▸ Aufgaben
a) Prüfe, ob die folgenden Aussagen mit dem Ausgangstext übereinstimmen, und antworte jeweils mit Ja oder Nein sowie den ausschlaggebenden Worten des Ausgangstexts als wörtliches Zitat.
(i) Die erwähnte Rechtsprechung des Verwaltungsgerichtshofs Baden-Württemberg stammt aus dem Jahr 2010.
(ii) Der angepachtete Stall lag etwa 5 km entfernt.
(iii) Im Stall sollten sechs Zuchthengste untergebracht werden.
b) Beantworte anhand des Ausgangstexts:
(i) Welchen Beruf übt der Autor aus?
(ii) Welche Kammer des Verwaltungsgerichts München war mit dem Rechtsstreit befasst?
(iii) Wie groß war die zum Stall gehörende Fläche?
c) Fasse den Absatz des Ausgangstexts, der mit „Diese Rechtsprechung hatte erst jüngst“ beginnt, als Stichpunktliste zusammen und behalte dabei die wesentlichen Fakten bei.

___ Ausgangstext ___

Vorliegen eines landwirtschaftlichen (Nebenerwerbs)Betriebs i. S. des § 35 Abs. 1 Nr. 1 BauGB bei der Haltung von Pensionspferden trotz Erzeugung des Futters auf nur gepachteten landwirtschaftlichen Nutzflächen

Autor(-en):
Johannes Loth
Rechtsanwalt


Kennern der in der Überschrift genannten Materie dürfte jedenfalls die Rechtsprechung des Verwaltungsgerichtshof Baden-Württemberg aus dem Jahr 2010 bekannt sein, die mit unter ausschlaggebend dafür war, dass kleinere Betriebe bei der betrieblichen Erweiterung privilegiert sein können, selbst dann, wenn sie nahezu oder vollständig auf Fremdflächen angewiesen sind.

Diese Rechtsprechung hatte erst jüngst in einer Rechtsstreitigkeit um die Erteilung eines Bauvorbescheid bei der 11. Kammer des Verwaltungsgericht München Bedeutung erlangt. Dort klagte der Inhaber eines pferdehaltenden bzw. pferdezüchtenden Betriebs auf Erteilung eines Vorbescheids zur baurechtlichen Nutzung eines ca. 10 km entfernten, angepachteten Stalls einschließlich der dazugehörigen Fläche von circa 1,5 ha zur Unterbringung von vier eigenen zweijährigen Zuchthengsten. Die erkennende Kammer ließ in der mündlichen Verhandlung keinen Zweifel daran zu, dass gerade auch mit Blick auf die zitierte Rechtsprechung eine Dauerhaftigkeit der Betriebsführung nicht dadurch in Frage gestellt, dass der Kläger die Betriebsflächen nur gepachtet hat.

___ Datenauszüge ___

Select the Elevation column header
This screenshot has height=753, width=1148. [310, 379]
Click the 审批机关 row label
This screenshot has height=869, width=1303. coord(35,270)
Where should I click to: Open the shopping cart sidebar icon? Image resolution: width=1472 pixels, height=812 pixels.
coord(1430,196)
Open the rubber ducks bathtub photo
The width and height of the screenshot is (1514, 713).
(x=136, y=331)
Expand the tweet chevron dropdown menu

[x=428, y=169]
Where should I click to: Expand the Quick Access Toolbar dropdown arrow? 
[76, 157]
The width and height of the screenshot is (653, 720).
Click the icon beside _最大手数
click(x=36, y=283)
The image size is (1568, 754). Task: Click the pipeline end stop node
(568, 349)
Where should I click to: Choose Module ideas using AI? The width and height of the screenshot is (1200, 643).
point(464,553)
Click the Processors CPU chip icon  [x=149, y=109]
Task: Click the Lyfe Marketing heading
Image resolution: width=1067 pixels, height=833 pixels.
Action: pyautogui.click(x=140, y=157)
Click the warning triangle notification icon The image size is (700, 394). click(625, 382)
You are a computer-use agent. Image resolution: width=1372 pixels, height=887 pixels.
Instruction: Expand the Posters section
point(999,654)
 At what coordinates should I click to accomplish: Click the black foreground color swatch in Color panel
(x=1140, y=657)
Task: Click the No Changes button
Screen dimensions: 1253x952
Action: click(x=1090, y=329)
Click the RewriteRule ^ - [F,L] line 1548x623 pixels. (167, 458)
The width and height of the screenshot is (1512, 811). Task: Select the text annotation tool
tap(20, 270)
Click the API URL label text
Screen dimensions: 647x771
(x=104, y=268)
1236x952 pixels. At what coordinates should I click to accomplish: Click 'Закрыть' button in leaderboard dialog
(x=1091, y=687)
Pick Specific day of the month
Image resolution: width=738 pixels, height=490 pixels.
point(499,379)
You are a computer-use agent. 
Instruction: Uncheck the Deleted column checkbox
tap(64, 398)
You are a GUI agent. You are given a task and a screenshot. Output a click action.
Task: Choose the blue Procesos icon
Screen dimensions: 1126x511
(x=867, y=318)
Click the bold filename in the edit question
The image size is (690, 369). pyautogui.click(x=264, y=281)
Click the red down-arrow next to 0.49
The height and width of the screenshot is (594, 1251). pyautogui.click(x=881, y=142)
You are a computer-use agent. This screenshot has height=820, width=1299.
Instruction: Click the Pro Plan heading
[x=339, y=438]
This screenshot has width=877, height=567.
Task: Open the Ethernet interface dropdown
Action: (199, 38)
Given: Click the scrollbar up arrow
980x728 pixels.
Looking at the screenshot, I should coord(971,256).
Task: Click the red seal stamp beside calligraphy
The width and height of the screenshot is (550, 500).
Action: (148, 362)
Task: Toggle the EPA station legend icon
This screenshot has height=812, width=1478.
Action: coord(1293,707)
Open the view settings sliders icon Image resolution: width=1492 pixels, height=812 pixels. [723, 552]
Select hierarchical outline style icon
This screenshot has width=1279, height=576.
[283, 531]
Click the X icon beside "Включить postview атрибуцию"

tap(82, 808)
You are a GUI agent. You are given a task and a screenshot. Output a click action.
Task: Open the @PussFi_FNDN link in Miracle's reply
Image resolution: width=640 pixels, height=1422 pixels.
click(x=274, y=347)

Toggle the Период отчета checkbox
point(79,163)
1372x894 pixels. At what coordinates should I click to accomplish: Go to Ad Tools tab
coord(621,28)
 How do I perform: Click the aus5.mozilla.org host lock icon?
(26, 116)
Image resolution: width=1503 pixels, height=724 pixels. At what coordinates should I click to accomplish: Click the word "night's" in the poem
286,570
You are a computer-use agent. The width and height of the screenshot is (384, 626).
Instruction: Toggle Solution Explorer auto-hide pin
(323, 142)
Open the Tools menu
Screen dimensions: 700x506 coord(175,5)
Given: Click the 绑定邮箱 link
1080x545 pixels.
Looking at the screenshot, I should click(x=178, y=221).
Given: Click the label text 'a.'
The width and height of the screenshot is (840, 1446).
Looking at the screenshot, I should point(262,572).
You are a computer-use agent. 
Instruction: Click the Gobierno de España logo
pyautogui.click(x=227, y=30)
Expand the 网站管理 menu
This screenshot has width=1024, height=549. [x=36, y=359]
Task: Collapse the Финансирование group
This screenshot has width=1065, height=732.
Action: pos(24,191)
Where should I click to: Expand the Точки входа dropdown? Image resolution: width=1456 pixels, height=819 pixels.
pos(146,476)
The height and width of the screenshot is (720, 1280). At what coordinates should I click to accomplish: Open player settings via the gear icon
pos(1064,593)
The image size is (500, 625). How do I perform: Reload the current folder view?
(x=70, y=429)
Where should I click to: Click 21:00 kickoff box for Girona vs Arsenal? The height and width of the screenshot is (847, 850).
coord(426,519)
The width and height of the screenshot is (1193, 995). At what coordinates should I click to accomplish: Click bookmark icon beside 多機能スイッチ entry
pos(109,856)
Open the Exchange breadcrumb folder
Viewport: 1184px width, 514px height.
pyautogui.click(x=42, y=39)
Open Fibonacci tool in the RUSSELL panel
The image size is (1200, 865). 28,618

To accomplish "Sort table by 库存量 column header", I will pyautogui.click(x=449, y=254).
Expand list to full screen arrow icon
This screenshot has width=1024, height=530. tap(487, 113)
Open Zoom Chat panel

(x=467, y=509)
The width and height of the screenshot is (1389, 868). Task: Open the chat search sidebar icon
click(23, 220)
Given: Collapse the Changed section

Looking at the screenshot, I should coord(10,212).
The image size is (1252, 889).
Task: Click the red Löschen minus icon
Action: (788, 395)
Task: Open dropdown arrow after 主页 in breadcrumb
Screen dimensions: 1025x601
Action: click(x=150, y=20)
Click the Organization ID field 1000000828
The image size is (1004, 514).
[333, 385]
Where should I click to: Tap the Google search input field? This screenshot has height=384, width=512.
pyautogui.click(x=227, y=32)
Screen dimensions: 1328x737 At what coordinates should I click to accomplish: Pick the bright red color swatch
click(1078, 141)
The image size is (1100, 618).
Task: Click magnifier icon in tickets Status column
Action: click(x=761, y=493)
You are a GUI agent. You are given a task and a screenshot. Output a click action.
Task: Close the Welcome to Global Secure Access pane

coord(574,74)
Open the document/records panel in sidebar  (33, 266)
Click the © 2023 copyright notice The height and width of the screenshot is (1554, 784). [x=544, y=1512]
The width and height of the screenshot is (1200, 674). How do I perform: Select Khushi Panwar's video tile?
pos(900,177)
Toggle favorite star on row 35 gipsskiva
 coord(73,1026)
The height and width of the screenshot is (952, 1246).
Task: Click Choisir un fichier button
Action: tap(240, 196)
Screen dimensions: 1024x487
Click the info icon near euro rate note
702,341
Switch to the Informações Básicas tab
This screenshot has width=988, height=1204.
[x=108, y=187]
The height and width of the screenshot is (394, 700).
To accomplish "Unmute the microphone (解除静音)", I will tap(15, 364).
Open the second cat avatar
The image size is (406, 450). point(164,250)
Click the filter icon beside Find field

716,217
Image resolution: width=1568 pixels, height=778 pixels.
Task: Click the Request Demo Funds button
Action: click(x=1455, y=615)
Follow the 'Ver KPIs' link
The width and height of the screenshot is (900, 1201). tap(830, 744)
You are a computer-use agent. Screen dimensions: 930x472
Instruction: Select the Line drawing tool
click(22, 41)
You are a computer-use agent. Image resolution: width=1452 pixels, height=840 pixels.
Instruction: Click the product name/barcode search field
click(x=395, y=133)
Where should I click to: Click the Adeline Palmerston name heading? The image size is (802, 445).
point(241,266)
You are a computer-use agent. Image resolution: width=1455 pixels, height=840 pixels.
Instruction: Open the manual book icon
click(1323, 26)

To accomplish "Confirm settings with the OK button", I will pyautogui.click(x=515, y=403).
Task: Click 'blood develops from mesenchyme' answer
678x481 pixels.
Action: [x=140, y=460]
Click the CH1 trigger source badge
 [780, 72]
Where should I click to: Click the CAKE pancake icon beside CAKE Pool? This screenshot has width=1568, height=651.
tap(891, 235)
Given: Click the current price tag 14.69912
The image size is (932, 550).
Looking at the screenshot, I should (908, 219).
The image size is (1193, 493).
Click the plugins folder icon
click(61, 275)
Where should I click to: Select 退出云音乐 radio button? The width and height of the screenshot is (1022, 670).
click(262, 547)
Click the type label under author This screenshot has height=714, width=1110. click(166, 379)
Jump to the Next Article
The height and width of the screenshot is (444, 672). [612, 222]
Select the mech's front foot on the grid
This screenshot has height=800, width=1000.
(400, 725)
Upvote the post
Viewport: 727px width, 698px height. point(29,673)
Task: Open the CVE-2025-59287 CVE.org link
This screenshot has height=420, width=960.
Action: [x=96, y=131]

___

▸ Lösungen
a)
(i) Ja: „Verwaltungsgerichtshof Baden-Württemberg aus dem Jahr 2010“
(ii) Nein: „eines ca. 10 km entfernten, angepachteten Stalls“
(iii) Nein: „zur Unterbringung von vier eigenen zweijährigen Zuchthengsten“

b)
(i) Rechtsanwalt
(ii) Die 11. Kammer
(iii) Circa 1,5 ha

c)
- Die Rechtsprechung wurde kürzlich in einem Streit um einen Bauvorbescheid vor der 11. Kammer des Verwaltungsgerichts München bedeutsam.
- Kläger war der Inhaber eines pferdehaltenden bzw. pferdezüchtenden Betriebs.
- Er begehrte einen Vorbescheid zur baurechtlichen Nutzung eines angepachteten Stalls.
- Der Stall lag ca. 10 km entfernt, die dazugehörige Fläche umfasste circa 1,5 ha.
- Dort sollten vier eigene zweijährige Zuchthengste untergebracht werden.
- In der mündlichen Verhandlung machte die Kammer unter Verweis auf diese Rechtsprechung klar: Dass die Betriebsflächen nur gepachtet sind, stellt die Dauerhaftigkeit der Betriebsführung nicht in Frage.